### [EXERCISE GOAL]
Of the records that follow, copy only the lines from the line containing "The image size is (636, 385)." to the line containing "Image resolution: width=893", both included, exactly as written.

[INPUT FOR THIS TASK Boundary: Start]

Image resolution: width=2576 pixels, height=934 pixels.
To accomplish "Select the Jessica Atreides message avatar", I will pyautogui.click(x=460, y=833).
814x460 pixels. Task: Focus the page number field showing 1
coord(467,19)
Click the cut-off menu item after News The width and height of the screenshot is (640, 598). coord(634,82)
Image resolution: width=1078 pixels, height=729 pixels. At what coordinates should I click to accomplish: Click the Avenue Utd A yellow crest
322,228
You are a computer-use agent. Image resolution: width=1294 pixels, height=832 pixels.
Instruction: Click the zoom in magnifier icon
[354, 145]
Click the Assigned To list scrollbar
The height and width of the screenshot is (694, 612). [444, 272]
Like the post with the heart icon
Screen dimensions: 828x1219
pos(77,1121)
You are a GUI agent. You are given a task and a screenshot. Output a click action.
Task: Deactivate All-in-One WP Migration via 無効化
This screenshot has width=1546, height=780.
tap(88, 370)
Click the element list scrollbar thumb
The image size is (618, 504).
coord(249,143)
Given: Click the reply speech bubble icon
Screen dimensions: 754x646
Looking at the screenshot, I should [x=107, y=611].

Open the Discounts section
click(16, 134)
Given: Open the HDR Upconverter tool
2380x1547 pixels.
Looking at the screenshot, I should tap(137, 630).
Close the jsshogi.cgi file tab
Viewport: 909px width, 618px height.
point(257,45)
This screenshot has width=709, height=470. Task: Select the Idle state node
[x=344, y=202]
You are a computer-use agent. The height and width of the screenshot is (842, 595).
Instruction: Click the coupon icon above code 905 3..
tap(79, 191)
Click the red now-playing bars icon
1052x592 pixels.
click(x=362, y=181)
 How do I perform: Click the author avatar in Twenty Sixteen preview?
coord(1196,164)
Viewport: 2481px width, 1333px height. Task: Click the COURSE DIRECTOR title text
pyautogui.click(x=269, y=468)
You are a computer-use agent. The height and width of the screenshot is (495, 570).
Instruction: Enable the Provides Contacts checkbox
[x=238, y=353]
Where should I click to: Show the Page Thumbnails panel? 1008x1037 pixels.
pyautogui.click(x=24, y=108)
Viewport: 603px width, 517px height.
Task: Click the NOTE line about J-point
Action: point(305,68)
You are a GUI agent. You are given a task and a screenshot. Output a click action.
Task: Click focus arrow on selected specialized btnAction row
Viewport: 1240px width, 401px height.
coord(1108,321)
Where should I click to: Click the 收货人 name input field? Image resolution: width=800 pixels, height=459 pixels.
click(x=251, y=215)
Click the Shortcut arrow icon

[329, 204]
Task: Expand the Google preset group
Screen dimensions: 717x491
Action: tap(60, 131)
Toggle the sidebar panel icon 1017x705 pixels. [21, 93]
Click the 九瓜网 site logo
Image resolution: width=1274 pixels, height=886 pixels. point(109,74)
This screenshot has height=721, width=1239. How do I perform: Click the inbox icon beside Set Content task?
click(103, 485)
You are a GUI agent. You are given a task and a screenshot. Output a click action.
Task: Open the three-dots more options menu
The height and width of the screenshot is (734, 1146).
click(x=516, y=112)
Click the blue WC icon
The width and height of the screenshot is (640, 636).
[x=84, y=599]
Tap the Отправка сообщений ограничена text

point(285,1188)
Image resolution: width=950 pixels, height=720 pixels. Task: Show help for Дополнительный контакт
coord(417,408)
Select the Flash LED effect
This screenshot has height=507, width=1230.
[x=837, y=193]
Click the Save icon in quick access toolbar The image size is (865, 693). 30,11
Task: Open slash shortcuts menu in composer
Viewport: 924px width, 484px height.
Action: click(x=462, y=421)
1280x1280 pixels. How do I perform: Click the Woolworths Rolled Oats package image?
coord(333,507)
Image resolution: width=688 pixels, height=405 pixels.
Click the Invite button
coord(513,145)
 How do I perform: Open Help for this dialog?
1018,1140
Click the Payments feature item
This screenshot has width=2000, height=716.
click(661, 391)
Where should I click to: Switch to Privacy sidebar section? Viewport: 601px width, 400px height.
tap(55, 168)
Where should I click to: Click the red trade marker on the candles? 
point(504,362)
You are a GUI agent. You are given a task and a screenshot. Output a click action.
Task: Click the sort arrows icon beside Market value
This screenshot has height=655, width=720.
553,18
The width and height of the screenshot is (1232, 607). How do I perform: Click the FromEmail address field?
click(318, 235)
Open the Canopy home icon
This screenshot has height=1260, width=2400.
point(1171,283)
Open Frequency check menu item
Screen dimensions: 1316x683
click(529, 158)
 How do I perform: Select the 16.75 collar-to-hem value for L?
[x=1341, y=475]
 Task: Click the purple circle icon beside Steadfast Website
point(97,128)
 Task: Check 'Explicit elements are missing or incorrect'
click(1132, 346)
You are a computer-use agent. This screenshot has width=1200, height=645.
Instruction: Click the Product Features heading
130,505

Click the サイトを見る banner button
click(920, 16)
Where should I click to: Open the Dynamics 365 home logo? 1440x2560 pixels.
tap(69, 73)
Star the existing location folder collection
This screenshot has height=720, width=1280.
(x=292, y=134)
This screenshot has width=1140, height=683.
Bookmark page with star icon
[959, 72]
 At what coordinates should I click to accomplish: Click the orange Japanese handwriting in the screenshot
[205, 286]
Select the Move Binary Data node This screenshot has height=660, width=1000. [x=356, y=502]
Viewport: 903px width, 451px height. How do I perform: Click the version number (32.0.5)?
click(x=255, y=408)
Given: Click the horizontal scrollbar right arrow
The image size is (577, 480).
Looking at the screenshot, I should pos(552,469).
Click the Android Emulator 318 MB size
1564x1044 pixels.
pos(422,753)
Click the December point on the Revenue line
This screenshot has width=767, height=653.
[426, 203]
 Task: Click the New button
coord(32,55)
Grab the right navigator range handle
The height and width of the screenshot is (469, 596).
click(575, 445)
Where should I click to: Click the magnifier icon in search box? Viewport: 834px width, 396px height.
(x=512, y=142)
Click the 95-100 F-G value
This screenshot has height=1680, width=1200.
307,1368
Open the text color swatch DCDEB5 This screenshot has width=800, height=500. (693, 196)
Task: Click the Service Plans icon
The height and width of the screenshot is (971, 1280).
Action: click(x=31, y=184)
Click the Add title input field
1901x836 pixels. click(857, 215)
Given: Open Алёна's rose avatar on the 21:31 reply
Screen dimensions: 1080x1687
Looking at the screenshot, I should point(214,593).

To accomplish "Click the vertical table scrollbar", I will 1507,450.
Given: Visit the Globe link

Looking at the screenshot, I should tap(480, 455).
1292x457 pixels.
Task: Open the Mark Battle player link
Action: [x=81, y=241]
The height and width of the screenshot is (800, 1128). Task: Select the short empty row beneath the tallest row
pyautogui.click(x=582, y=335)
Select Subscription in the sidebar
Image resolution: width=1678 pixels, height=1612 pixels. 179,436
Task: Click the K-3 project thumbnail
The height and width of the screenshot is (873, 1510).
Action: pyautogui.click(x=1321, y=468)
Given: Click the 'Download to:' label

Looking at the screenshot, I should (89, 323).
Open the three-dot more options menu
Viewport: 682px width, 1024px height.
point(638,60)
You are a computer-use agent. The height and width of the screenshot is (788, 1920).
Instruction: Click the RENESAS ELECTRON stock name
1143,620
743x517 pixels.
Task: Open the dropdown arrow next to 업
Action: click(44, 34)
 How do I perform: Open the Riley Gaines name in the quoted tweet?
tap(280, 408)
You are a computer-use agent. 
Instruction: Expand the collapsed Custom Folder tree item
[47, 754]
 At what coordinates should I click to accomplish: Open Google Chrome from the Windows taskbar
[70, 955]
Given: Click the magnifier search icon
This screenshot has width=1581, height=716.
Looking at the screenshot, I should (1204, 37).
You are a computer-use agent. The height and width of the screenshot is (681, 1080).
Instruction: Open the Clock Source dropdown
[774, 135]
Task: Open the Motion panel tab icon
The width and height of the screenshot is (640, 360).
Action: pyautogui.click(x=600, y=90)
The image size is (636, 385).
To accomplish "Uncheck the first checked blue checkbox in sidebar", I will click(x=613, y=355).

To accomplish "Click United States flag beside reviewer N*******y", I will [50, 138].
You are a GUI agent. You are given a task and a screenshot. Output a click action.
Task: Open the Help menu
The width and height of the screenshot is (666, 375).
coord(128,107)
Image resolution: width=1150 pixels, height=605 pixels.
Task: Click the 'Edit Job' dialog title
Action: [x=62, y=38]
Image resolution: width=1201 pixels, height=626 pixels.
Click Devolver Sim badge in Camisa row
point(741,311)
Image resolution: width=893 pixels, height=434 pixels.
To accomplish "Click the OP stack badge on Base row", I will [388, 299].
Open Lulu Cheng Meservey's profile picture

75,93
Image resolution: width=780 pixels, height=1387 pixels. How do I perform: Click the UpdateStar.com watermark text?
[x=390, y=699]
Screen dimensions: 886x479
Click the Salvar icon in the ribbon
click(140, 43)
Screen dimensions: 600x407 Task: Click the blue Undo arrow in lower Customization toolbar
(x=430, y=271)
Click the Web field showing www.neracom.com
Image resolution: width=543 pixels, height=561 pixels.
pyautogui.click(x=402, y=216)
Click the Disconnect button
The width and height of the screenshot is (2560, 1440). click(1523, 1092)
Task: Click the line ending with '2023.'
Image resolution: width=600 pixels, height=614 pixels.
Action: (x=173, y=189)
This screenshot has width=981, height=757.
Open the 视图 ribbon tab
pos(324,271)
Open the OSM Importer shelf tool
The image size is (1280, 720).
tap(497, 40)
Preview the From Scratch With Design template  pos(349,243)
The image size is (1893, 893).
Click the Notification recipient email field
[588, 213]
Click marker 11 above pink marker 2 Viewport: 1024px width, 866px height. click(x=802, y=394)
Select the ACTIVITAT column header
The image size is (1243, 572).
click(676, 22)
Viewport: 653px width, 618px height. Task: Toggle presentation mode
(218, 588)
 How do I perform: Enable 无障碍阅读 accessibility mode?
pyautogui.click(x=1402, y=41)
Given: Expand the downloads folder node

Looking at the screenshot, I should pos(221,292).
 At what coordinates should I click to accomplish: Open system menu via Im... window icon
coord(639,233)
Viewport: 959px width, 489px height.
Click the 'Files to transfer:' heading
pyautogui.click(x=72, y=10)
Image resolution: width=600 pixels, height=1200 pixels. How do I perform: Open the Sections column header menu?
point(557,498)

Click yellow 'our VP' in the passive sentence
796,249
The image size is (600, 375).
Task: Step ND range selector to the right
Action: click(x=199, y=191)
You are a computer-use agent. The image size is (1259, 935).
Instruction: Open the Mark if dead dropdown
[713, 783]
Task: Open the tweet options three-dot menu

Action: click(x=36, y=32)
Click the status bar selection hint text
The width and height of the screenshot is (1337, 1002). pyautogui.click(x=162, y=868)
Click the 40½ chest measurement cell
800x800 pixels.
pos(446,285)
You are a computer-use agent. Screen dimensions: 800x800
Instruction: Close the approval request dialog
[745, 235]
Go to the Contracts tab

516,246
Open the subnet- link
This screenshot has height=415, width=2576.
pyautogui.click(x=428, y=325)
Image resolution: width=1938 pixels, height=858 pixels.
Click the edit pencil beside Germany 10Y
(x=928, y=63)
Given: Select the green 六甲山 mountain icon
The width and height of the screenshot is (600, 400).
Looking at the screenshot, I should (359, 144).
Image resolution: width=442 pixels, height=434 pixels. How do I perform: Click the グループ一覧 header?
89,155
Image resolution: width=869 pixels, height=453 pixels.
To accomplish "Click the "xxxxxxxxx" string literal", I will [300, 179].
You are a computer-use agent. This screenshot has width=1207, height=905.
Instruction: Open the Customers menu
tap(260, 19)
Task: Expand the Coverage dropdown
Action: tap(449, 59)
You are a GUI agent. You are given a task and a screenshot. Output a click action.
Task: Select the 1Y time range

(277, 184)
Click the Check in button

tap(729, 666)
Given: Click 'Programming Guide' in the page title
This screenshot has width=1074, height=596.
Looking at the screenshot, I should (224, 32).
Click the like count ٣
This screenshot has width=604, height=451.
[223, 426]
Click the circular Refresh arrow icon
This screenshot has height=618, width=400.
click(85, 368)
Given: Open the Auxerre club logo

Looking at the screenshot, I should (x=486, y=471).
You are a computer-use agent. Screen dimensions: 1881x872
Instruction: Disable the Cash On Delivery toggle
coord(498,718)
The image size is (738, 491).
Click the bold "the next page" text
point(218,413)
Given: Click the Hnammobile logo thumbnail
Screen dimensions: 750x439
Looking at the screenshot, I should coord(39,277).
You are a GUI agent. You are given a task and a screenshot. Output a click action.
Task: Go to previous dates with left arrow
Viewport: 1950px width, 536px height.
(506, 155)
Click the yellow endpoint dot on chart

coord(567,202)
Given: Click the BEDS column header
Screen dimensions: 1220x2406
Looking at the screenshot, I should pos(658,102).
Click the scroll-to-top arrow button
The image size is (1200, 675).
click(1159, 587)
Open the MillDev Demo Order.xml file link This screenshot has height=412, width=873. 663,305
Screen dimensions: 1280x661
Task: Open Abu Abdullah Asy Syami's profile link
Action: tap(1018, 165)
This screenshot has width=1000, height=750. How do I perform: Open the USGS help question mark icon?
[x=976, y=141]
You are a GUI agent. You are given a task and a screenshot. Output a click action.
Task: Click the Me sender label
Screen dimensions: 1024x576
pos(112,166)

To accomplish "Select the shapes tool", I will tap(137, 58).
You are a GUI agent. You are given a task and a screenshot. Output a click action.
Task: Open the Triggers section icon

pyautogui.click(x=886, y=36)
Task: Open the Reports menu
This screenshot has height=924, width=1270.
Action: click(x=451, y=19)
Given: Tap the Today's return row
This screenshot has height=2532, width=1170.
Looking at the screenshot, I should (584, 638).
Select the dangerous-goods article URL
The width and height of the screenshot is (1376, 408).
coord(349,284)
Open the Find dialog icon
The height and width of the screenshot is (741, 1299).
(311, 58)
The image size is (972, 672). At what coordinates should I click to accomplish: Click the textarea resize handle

[INPUT FOR THIS TASK Boundary: End]

### [OUTPUT FOR THIS TASK]
The image size is (636, 385).
To accomplish "Uncheck the first checked blue checkbox in sidebar", I will click(x=613, y=355).

To accomplish "Click United States flag beside reviewer N*******y", I will [50, 138].
You are a GUI agent. You are given a task and a screenshot. Output a click action.
Task: Open the Help menu
The width and height of the screenshot is (666, 375).
coord(128,107)
Image resolution: width=1150 pixels, height=605 pixels.
Task: Click the 'Edit Job' dialog title
Action: [x=62, y=38]
Image resolution: width=1201 pixels, height=626 pixels.
Click Devolver Sim badge in Camisa row
point(741,311)
Image resolution: width=893 pixels, height=434 pixels.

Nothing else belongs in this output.